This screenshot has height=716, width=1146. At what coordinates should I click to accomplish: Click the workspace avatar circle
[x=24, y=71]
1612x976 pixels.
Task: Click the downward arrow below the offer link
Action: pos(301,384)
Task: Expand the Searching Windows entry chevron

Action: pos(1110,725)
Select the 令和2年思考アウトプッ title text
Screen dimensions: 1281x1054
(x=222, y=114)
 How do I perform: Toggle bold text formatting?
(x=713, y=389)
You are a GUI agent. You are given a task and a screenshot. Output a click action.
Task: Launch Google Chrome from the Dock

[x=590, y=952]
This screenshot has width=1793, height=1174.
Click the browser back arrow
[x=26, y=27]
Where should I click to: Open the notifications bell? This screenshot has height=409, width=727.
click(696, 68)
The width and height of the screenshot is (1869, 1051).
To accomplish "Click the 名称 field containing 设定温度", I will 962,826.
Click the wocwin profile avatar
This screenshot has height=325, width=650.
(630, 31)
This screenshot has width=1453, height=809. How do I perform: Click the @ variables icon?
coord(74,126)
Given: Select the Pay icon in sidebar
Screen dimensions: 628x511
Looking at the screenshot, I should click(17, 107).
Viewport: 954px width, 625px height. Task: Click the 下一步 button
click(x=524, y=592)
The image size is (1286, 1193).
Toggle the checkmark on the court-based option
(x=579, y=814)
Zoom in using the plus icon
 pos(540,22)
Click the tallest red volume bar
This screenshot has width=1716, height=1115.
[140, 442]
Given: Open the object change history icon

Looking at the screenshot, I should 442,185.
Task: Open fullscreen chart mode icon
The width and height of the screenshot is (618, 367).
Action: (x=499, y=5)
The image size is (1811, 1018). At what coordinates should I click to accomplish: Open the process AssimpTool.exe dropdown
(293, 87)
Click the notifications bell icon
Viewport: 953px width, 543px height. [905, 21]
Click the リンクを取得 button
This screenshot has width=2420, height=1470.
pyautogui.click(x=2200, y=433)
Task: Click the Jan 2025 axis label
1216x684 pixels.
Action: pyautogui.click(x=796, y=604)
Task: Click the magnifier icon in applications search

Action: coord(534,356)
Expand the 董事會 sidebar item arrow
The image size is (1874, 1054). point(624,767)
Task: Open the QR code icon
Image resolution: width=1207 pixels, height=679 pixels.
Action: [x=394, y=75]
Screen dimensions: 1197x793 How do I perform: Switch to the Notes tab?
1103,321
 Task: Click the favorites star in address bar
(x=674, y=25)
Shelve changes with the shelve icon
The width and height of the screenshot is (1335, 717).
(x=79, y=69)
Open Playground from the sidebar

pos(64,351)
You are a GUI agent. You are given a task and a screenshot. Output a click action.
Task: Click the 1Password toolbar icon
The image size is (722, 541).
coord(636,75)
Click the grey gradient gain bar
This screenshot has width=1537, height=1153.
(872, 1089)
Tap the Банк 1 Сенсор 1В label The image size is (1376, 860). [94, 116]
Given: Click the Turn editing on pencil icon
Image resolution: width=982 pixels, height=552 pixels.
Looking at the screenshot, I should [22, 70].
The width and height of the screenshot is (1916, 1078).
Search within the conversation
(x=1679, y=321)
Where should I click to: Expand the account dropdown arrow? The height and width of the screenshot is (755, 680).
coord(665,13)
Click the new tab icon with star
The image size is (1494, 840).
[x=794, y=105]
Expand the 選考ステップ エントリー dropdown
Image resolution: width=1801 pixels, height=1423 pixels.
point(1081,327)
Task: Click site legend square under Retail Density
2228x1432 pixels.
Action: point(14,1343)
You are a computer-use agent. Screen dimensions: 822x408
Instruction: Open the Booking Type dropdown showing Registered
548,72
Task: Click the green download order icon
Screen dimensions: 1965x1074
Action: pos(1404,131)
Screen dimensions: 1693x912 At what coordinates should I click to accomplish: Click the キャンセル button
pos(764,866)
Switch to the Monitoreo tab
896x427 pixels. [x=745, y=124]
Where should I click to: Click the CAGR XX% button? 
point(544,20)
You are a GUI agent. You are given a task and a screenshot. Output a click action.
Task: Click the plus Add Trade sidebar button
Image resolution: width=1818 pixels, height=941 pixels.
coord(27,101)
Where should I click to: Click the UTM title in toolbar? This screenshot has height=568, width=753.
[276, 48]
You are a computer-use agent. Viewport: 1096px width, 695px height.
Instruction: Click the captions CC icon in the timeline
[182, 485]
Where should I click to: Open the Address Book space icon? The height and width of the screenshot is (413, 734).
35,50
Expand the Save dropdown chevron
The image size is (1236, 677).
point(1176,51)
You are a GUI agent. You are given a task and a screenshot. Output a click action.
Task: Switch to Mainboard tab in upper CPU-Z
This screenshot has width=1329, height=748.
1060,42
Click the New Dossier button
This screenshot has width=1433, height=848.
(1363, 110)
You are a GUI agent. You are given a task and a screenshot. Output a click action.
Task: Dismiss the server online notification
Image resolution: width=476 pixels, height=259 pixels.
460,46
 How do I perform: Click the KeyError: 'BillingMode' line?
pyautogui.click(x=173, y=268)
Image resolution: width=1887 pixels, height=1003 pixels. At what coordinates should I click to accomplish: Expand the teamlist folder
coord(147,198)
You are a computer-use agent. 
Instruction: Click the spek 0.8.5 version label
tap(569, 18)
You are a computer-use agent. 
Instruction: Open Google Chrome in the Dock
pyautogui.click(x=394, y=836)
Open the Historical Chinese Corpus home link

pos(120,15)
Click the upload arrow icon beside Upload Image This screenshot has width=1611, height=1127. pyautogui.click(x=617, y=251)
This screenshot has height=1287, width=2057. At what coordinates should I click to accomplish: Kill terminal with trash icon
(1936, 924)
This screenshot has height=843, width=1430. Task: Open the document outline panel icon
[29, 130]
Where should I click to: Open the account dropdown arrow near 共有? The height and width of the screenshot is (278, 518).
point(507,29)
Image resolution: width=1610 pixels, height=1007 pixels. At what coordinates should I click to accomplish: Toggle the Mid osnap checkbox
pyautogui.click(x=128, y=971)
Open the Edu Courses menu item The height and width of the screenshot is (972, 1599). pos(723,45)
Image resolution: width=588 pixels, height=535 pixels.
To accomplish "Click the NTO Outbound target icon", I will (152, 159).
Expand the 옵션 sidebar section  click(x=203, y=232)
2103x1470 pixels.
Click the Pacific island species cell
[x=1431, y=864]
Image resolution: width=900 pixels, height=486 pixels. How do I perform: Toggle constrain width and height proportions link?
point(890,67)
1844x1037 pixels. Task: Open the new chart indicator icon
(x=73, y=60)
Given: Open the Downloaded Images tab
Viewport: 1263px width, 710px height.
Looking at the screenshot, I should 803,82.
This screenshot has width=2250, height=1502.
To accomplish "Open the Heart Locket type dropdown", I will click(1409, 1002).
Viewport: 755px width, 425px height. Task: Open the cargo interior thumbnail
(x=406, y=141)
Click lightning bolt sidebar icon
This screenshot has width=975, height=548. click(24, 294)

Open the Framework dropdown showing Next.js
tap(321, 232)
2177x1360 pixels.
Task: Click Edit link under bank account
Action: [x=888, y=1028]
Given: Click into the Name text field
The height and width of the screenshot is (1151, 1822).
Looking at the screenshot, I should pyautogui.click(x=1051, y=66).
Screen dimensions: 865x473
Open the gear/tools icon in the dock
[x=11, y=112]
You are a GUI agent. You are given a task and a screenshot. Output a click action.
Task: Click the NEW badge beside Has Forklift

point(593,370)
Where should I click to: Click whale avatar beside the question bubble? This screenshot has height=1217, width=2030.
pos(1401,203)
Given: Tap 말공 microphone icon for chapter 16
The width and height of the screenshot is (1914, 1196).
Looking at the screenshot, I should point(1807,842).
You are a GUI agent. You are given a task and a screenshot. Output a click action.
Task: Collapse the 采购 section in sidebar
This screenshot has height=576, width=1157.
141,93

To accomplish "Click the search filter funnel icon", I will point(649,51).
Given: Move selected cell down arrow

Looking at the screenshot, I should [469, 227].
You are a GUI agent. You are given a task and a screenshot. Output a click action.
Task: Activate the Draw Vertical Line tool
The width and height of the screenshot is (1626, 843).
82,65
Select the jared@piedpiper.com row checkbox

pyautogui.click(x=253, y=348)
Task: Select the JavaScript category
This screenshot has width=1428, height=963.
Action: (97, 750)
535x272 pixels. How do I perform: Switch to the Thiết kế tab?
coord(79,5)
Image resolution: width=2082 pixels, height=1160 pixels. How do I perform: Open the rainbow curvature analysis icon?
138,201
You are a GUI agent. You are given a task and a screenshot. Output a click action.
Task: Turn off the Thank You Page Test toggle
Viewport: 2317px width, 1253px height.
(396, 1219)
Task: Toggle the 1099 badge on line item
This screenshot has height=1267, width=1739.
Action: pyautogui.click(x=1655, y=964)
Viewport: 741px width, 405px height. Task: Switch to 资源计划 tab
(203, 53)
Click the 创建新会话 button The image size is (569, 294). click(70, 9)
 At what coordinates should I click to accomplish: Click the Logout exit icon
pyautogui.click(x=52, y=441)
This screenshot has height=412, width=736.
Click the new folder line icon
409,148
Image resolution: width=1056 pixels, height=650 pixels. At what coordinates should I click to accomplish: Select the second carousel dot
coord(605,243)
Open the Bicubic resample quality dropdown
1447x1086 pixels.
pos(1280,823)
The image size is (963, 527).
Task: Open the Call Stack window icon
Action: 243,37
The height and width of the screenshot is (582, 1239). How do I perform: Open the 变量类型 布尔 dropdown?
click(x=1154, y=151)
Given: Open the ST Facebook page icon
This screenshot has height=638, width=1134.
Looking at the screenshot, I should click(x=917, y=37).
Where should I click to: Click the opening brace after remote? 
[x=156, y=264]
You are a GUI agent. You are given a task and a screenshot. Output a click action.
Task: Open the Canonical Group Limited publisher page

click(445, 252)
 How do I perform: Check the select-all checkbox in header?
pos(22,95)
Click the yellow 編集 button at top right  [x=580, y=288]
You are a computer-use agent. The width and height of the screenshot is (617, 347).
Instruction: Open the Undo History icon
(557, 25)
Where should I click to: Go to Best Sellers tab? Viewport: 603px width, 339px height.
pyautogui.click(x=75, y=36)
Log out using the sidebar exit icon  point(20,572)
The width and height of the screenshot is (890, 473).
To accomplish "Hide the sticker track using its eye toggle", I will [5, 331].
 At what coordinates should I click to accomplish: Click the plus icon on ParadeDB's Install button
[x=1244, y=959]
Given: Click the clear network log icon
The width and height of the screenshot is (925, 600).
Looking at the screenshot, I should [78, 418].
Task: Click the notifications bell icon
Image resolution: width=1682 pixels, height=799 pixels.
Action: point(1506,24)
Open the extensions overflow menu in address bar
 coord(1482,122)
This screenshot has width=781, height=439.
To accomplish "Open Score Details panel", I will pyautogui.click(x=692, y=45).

• • • • •

▸ Problem to solve: The response should be the listing above, limited to the lines between the one holding "Task: Click the plus Add Trade sidebar button" and the one holding "Task: Dismiss the server online notification", inclusive, reproduced exactly.

▸ Reply to the task:
Task: Click the plus Add Trade sidebar button
Image resolution: width=1818 pixels, height=941 pixels.
coord(27,101)
Where should I click to: Click the UTM title in toolbar? This screenshot has height=568, width=753.
[276, 48]
You are a computer-use agent. Viewport: 1096px width, 695px height.
Instruction: Click the captions CC icon in the timeline
[182, 485]
Where should I click to: Open the Address Book space icon? The height and width of the screenshot is (413, 734).
35,50
Expand the Save dropdown chevron
The image size is (1236, 677).
point(1176,51)
You are a GUI agent. You are given a task and a screenshot. Output a click action.
Task: Switch to Mainboard tab in upper CPU-Z
This screenshot has width=1329, height=748.
1060,42
Click the New Dossier button
This screenshot has width=1433, height=848.
(1363, 110)
You are a GUI agent. You are given a task and a screenshot. Output a click action.
Task: Dismiss the server online notification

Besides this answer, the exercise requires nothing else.